The strongest hurricane to ever hit the Florida panhandle made landfall early Wednesday afternoon and surprised experts by maintaining Category 4 winds as it barreled north.
Michael was just two miles per hour short of Category 5 status of 157 mph winds at landfall, making it the strongest storm to make landfall in the continental U.S. since Hurricane Andrew in 1992.
Hours after landfall, Michael became a Category 3 hurricane with 125 mph winds as its track shifted easterly toward Alabama and Georgia.
While the storm will be well south of the tristate area as it moves toward the coast on Thursday, it will bring drenching rain and possible thunderstorms.

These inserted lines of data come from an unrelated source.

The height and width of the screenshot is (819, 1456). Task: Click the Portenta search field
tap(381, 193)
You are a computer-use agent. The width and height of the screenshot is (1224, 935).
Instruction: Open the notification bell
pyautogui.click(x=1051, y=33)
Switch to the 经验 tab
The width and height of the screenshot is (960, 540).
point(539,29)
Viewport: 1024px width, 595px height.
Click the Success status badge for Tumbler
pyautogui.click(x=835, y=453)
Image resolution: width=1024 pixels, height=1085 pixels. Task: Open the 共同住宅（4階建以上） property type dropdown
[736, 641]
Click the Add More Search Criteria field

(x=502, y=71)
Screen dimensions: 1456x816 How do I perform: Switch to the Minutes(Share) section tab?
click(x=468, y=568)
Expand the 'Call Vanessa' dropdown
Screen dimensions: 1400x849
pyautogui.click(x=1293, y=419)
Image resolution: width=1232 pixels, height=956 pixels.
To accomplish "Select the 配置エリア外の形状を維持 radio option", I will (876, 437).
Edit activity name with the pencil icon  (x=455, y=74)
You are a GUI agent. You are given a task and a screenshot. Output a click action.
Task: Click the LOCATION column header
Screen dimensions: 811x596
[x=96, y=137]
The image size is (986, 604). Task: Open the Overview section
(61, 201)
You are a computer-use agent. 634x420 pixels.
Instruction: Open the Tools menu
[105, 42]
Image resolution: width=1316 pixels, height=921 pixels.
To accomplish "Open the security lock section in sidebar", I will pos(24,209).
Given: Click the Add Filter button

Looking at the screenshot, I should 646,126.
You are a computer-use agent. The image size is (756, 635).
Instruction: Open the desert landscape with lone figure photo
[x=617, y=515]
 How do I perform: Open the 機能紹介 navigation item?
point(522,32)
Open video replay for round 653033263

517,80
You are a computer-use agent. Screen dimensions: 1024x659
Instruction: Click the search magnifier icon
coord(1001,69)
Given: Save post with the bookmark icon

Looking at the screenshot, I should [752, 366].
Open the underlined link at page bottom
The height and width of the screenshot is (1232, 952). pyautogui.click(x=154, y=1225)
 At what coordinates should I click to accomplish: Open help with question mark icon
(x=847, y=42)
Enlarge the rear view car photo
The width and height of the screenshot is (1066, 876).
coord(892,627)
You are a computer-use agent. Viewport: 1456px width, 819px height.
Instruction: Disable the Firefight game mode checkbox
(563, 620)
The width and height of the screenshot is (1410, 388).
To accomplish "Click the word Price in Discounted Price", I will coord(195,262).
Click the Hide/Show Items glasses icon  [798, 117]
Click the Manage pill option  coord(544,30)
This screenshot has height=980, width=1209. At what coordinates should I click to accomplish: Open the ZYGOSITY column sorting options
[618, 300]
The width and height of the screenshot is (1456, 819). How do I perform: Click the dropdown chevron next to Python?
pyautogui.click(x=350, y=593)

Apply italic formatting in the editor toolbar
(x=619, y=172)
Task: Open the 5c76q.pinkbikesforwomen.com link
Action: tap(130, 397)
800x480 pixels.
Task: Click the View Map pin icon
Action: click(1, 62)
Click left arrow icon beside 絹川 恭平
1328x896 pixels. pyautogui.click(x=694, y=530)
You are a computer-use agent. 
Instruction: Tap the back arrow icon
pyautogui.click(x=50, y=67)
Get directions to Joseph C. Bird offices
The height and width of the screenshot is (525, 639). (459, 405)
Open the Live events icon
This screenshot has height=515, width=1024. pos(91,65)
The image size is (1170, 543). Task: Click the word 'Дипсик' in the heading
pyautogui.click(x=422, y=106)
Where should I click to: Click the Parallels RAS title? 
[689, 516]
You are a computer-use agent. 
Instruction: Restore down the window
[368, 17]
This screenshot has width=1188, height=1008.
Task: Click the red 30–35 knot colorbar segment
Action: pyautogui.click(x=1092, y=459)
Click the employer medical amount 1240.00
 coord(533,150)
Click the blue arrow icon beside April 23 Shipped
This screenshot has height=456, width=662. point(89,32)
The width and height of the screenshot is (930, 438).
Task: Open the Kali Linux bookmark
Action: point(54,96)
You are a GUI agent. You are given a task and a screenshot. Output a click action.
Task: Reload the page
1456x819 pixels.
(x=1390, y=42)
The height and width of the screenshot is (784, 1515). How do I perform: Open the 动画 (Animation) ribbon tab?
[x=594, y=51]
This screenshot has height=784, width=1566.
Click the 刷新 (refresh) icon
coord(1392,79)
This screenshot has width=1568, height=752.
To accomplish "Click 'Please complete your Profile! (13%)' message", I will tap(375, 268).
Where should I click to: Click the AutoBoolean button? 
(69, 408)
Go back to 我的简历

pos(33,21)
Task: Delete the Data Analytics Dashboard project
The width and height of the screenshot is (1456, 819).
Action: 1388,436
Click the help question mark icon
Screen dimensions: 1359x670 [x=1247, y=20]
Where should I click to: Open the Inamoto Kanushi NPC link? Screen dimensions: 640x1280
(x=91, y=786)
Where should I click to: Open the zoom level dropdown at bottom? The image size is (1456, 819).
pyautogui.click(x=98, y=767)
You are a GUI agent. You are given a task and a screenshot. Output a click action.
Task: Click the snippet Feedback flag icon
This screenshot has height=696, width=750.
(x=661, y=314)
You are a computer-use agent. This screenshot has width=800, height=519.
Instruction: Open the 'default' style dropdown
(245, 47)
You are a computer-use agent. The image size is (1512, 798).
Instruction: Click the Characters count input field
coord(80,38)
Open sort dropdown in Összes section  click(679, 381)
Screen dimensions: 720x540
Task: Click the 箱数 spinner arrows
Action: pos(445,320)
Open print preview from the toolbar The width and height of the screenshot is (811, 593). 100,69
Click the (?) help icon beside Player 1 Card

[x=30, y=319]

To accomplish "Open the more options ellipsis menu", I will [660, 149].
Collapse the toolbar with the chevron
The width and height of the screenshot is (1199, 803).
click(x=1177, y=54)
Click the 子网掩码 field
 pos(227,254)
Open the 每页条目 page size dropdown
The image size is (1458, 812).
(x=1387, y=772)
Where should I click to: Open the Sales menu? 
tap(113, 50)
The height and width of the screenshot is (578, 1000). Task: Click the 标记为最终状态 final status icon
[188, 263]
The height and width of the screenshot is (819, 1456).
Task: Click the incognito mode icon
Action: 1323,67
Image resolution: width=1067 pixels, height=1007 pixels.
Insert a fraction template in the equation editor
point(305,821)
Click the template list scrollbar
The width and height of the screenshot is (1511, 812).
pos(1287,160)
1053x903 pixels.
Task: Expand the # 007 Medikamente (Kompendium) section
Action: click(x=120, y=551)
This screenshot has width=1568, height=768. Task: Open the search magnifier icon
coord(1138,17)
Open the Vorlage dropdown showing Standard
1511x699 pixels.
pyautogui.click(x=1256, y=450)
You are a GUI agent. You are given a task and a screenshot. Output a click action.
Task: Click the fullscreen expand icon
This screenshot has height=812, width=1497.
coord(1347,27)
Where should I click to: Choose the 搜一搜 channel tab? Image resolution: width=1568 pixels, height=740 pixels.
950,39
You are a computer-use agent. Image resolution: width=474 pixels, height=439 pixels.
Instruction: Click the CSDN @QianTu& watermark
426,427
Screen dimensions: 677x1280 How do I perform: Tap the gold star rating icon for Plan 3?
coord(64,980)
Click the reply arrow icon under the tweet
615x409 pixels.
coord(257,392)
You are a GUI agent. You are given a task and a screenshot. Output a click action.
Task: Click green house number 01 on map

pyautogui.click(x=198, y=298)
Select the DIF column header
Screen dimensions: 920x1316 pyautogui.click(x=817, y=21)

A Flash Flood Watch has been issued for all of Eastern New York and Western New England from Thursday morning through late Thursday night.
Bands of showers and isolated thunderstorms, some with locally heavy downpours, will move across the area ahead of an approaching cold front as tropical moisture moves into the region.
A widespread 1 to 2 inches rainfall is expected, but rainfall rates as high as up to an inch an hour are possible.
Flash flooding is possible especially in low lying and poor drainage areas as well as creeks, brooks, and small streams as water levels are running above normal.
Any heavy rainfall that occurs within a one- to three-hour window may result in flash flooding.